How to stage a production of Shakespeare in these jaded times? One approach is to let every new staging live or die by the quality of the text and performances. Another to transfer the setting to the modern day; another period or place. Both are valid approaches, in the latter case Nick Bagnall’s magical A Midsummer Night’s Dream last year was a textbook case of enhancing and enriching a Shakespeare. Odd then that in Two Gentlemen Of Verona the exact opposite seems to be the case.
This new co-production with Shakespeare’s Globe is set in 1966, apparently. Beyond music and costume there is no sense whatsoever that any of the proceedings take place in swinging Milan. Instead it seems to be an excuse for the cast to break into song and dance routines whenever the narrative threatens to get in the way.
If the text is the thing, it seems unfortunate that it’s overwhelmed by a dayglo set festooned with ladders, a live band breaking into an impromptu jam, and afghan coats. It’s not just the fripperies though, some of the performances are so loud they drown out others. It feels as if half the cast is going Hell for leather and the others are attempting a BBC four-camera adaptation circa 1975.
This is a shame as there’s lots of good work on show here. Guy Hughes as Valentine is gauche and winning, all elbows and Matt Smith. Charlotte Milles as Launce steals every scene she’s in, her monologues an undeniable success. Garry Cooper’s Duke – part Ian Dury; part velociraptor – is never less than arresting, more slithering over the wainscot than chewing the furniture.

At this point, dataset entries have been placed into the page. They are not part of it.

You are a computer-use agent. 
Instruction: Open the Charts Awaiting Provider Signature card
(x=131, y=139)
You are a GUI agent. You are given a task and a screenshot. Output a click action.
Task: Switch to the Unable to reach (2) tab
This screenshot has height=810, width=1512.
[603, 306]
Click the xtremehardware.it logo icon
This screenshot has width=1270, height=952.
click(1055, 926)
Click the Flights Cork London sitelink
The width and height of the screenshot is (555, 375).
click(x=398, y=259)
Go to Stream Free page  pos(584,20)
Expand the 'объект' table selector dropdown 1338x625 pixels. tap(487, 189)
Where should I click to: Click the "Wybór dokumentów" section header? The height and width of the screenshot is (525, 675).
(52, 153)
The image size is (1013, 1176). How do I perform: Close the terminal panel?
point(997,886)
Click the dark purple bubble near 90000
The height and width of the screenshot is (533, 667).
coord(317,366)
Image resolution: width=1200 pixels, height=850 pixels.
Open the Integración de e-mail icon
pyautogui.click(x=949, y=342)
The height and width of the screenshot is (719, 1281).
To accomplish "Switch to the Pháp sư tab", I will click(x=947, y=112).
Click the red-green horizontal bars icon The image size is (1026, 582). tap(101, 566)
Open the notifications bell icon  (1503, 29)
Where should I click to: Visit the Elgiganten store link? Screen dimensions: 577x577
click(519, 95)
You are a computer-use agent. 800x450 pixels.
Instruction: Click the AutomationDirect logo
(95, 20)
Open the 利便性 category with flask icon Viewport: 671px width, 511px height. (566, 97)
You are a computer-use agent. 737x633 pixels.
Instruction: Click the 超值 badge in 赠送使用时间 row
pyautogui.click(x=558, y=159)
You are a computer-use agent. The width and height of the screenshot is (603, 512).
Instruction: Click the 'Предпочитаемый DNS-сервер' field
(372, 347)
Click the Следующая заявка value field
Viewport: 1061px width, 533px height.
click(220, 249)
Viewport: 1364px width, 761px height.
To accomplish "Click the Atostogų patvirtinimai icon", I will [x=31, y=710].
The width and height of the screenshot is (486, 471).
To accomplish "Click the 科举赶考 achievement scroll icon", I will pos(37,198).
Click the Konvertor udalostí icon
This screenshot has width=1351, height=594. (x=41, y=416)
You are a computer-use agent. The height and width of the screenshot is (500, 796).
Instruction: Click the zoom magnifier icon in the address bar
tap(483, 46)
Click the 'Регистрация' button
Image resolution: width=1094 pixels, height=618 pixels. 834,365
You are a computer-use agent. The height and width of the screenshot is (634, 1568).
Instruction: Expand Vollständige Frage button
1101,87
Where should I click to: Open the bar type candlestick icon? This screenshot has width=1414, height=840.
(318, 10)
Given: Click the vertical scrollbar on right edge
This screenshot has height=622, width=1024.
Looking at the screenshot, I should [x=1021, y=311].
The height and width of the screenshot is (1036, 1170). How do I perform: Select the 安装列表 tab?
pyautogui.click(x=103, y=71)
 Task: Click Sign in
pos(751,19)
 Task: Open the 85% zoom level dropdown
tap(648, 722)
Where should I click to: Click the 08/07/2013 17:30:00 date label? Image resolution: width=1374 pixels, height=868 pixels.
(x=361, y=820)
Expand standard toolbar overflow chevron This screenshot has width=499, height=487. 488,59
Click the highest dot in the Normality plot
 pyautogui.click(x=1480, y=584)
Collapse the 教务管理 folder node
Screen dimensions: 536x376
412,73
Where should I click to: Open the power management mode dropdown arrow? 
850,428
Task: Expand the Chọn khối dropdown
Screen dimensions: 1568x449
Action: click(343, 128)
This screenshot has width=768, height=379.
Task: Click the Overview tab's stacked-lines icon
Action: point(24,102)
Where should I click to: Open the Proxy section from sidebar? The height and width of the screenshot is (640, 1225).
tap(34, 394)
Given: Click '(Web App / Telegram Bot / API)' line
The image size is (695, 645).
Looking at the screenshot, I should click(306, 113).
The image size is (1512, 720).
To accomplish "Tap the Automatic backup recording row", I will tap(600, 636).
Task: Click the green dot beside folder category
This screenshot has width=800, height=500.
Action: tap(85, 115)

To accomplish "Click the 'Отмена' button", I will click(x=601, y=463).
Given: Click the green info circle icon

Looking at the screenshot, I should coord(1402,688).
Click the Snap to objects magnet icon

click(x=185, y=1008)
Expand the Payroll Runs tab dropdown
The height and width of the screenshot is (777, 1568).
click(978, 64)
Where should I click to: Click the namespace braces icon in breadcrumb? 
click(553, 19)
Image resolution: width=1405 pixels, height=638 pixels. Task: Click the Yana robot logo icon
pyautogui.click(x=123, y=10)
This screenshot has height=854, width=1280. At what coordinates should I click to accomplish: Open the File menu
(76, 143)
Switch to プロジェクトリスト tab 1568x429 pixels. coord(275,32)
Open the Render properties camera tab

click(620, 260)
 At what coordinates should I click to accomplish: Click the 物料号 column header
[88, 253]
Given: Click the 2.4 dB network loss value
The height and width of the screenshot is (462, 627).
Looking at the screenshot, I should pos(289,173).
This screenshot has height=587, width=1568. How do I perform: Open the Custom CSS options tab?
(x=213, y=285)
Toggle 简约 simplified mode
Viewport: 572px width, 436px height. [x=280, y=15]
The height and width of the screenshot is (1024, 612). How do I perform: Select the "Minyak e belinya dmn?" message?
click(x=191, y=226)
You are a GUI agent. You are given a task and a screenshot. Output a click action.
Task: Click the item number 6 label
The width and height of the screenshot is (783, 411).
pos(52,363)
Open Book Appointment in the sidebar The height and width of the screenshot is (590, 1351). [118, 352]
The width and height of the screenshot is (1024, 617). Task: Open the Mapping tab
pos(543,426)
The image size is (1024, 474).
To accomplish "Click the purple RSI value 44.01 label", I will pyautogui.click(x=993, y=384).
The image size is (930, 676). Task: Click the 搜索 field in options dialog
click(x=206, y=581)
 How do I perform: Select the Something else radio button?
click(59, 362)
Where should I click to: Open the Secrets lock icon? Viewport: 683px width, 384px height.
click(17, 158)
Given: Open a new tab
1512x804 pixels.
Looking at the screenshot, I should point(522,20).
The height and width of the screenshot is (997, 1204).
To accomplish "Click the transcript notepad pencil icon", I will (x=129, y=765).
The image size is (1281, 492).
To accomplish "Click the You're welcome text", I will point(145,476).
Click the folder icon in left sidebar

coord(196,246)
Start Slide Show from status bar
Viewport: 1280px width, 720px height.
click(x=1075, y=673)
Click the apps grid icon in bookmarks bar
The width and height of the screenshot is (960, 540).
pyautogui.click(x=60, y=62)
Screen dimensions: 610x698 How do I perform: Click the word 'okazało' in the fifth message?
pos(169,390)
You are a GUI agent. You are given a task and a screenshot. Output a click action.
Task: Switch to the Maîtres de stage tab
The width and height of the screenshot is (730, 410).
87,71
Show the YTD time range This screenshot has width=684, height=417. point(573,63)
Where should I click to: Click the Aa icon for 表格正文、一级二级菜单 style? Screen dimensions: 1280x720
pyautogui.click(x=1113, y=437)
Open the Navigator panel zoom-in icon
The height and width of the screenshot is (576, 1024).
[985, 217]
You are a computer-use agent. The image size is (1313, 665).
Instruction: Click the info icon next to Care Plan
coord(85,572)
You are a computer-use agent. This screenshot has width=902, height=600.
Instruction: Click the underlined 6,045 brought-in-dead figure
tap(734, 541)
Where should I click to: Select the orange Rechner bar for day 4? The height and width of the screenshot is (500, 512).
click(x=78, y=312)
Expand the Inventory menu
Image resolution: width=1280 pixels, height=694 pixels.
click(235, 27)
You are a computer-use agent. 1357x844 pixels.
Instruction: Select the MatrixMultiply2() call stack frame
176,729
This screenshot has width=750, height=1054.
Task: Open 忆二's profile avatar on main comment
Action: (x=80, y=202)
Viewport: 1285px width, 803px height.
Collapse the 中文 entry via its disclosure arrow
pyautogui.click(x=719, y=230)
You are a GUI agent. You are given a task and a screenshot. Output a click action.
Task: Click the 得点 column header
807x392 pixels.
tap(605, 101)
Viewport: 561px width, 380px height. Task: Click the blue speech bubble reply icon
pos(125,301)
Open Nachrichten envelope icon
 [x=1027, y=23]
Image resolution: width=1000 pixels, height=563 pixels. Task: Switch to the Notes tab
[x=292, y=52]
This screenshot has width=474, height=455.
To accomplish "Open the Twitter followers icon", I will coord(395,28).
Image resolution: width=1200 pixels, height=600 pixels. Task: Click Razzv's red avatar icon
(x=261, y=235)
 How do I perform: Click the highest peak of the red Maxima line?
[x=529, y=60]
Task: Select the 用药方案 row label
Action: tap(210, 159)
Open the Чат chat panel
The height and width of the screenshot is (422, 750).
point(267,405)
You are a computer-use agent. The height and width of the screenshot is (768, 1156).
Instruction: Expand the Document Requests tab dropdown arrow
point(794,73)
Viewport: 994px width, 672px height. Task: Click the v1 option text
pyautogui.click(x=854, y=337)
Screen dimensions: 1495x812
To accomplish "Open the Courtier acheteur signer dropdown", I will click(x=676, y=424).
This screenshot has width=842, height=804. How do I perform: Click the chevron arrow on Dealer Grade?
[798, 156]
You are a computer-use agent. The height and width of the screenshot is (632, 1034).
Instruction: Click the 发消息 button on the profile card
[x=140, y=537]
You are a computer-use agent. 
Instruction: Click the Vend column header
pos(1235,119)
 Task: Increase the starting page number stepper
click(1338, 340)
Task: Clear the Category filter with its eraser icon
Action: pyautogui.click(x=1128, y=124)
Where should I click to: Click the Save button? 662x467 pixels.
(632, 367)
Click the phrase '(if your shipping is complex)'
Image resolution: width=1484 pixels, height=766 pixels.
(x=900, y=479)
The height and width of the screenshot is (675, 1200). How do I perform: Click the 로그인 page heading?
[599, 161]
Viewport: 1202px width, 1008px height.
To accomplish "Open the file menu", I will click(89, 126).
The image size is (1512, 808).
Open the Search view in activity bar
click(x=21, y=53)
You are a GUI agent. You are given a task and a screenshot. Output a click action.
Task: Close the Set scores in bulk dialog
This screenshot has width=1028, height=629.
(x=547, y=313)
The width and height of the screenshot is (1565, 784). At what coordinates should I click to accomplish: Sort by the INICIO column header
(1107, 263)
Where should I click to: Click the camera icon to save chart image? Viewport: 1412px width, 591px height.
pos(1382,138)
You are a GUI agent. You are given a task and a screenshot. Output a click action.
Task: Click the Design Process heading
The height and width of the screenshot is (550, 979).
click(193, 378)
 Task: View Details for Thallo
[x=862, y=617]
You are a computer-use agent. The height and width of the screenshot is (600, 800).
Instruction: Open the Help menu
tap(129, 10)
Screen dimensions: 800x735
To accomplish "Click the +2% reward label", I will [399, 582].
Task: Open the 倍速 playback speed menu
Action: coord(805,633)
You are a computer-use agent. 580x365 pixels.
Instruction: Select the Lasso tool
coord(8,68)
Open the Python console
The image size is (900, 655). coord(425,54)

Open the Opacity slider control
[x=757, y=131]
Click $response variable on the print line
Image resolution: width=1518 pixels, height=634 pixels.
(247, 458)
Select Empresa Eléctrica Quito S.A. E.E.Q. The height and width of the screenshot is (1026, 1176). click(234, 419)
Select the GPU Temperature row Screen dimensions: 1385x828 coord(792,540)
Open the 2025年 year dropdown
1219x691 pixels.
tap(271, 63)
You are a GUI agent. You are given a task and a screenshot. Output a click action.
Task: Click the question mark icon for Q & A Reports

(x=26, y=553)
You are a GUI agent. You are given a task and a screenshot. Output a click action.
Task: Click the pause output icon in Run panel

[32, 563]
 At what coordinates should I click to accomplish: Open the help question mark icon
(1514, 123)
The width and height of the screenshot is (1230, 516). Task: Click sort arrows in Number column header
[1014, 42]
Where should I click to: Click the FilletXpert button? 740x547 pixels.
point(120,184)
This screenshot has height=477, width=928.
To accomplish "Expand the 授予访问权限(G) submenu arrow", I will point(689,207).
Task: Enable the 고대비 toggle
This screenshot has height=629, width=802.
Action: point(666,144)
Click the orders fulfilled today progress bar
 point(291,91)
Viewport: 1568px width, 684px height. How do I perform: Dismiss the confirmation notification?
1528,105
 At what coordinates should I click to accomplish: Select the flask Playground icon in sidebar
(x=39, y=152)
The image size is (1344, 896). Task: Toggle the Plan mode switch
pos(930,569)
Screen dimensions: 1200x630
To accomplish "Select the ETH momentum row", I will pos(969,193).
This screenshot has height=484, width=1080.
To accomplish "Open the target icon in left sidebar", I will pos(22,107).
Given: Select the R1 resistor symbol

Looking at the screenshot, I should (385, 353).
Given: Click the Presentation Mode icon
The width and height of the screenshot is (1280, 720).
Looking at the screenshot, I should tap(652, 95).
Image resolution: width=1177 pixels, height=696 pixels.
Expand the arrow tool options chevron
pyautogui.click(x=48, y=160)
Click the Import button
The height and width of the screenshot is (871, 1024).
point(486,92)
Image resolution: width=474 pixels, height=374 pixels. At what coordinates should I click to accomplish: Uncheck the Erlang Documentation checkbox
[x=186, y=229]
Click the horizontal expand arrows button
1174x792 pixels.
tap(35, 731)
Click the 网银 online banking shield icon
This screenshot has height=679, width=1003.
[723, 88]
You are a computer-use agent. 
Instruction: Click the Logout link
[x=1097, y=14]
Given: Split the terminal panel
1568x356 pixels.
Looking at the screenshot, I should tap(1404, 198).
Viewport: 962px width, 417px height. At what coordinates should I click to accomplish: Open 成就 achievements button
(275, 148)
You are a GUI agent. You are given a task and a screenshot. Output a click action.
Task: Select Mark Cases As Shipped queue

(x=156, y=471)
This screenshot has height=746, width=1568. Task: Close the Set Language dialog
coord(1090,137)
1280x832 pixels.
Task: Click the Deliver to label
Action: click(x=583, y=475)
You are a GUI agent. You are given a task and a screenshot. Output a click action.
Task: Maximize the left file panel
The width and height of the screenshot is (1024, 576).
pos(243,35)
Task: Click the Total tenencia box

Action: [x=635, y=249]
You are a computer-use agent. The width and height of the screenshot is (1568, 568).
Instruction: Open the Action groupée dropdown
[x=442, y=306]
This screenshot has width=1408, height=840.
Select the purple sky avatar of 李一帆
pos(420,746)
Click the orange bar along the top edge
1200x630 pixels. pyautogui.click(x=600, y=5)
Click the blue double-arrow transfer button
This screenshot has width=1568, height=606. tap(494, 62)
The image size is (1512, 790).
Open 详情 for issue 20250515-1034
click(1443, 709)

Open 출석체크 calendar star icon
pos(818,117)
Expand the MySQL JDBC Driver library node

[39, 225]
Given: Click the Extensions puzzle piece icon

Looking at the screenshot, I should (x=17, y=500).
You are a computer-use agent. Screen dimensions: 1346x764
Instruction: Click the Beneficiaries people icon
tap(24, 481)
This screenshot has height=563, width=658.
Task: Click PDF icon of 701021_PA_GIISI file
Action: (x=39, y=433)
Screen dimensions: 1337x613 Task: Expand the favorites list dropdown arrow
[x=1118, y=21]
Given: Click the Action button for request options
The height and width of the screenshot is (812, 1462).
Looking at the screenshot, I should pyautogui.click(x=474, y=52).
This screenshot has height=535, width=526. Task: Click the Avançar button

But it’s frequently all a bit much, as if everyone is trying to raise their performance to compete with the scenery and musical interludes, which feel as if they’ve been bolted on with a staplegun.
What’s so baffling is that transplanting Two Gentlemen Of Verona to a more modern setting adds almost nothing, barring a hint of 60s crapulousness courtesy of naff music. It means the cast trade one set of mannered performances for another.
The failed rape scene that concludes the play, followed with the queasy reconciliation of the play’s four leads, is complemented with a wailing Janis Joplin rendition that suggest it could have worked. But ultimately this new production fails to explore the play’s darker themes or fully commit to the riotous, pantomimic reinvention it seems to gesture at.